FOR THESE REASONS, THE COURT
1. Declares, by a majority, the complaint concerning Article 10 admissible in respect of the second applicant;
2. Declares, unanimously, the remainder of the application inadmissible;
3. Holds, by four votes to three, that there has been a violation of Article 10 of the Convention in respect of the second applicant;
4. Holds, by four votes to three,
(a) that the respondent State is to pay the second applicant, within three months of the date on which the judgment becomes final in accordance with Article 44 § 2 of the Convention, EUR 5,000 (five thousand euros), plus any tax that may be chargeable, in respect of non-pecuniary damage, to be converted into the currency of the respondent State at the rate applicable at the date of settlement;
(b) that from the expiry of the above-mentioned three months until settlement simple interest shall be payable on the above amount at a rate equal to the marginal lending rate of the European Central Bank during the default period plus three percentage points;
5. Dismisses, unanimously, the remainder of the second applicant’s claim for just satisfaction.

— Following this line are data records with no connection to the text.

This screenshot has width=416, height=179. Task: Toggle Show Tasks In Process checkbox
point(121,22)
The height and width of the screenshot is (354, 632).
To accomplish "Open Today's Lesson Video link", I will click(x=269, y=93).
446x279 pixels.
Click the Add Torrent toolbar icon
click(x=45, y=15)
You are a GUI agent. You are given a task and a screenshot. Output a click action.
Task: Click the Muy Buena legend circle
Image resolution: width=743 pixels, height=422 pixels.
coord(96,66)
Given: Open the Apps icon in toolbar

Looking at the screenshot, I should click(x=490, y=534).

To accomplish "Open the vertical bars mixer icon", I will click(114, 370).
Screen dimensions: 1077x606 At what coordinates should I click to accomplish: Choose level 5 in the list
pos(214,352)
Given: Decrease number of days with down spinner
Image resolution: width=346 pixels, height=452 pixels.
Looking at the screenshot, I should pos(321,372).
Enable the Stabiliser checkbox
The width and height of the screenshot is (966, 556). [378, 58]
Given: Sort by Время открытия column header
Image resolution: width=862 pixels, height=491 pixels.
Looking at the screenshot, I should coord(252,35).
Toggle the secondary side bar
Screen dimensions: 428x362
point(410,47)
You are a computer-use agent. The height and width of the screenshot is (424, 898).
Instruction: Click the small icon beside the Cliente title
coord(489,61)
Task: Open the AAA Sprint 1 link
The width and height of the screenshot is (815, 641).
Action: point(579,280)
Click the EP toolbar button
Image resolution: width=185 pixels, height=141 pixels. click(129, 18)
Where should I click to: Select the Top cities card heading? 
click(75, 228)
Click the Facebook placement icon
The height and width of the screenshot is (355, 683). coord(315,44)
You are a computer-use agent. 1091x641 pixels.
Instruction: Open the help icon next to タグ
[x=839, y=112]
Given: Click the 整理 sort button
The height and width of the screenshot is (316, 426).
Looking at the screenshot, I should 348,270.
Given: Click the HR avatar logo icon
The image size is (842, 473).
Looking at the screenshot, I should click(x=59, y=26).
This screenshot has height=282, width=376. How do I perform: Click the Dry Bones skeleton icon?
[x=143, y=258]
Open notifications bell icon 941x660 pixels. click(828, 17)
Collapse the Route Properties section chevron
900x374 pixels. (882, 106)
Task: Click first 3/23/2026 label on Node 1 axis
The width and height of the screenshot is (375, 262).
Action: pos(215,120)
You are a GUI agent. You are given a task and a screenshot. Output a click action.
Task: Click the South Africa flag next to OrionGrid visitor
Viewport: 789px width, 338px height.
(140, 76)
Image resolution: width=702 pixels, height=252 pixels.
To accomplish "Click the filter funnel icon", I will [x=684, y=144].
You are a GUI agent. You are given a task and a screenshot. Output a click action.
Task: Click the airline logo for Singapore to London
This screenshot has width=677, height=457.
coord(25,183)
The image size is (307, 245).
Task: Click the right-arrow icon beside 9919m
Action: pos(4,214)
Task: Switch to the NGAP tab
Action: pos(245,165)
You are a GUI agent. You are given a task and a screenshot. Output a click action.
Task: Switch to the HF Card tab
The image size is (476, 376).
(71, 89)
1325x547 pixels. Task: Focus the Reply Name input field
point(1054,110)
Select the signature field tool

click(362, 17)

Done in English, and notified in writing on 21 January 2014, pursuant to Rule 77 §§ 2 and 3 of the Rules of Court.
Stanley Naismith Guido
Raimondi
Registrar President
In accordance with Article 45 § 2 of the Convention and Rule 74 § 2 of the Rules of Court, the separate opinion of Judges Raimondi, Karakaş and Lorenzen is annexed to this judgment.
G.R.A.
S.H.N.
DISSENTING OPINION OF JUDGES
RAIMONDI, KARAKAŞ AND LORENZEN
We do not agree with the majority that the complaint concerning Article 10 is admissible and that there has been a violation of that Article.
According to our case-law, the rule of exhaustion of domestic remedies must be applied with some degree of flexibility and without excessive formalism. It normally requires that the complaints intended to be made subsequently at the international level should have been aired before the domestic courts at least in substance, and in compliance with the formal requirements and time-limits laid down in domestic law (see, for example, Fressoz and Roire v. France [GC], no. 29183/95, § 37, ECHR 1999-I).
In the instant case the second applicant did not at any time submit, rely on or raise any arguments in respect of its freedom of expression. It maintained, in its observations dated 24 March 2010, that since it had not been duly informed about the proceedings before the first-instance court, it had been prevented from asserting its rights under Article 10 of the Convention. However, it was able to appeal against the first-instance judgment and submit both procedural and substantive grounds of appeal to the Court of Cassation.
We note that the second applicant did not rely on Article 10 of the Convention or the corresponding provision of the Turkish Constitution. Nor did it complain in substance that its dissolution had infringed its rights because the activities on which the first-instance court had relied in order to dissolve the company fell within the scope of its freedom of expression. The second applicant’s defence was confined at all times to the argument that the incidents on which the first-instance court relied had never resulted in criminal convictions and that therefore they could not form the basis of a decision to dissolve it for breach of public order.
We think that the second applicant did not provide the national courts with the opportunity which is in principle intended to be afforded to a Contracting State by Article 35 of the Convention, namely the opportunity of addressing, and thereby preventing or putting right, the particular Convention violation alleged against it (see, for example Lazerevic v. Croatia (dec.), no. 61435/08, 30 September 2010, and Çakar v. Turkey, no. 42741/98, §§ 30-33, 23 October 2003).
In our view, the second applicant failed to exhaust the available domestic remedies and the application must be rejected as inadmissible in accordance with Article 35 of the Convention.
Accordingly, there has been no violation of Article 10 of the Convention.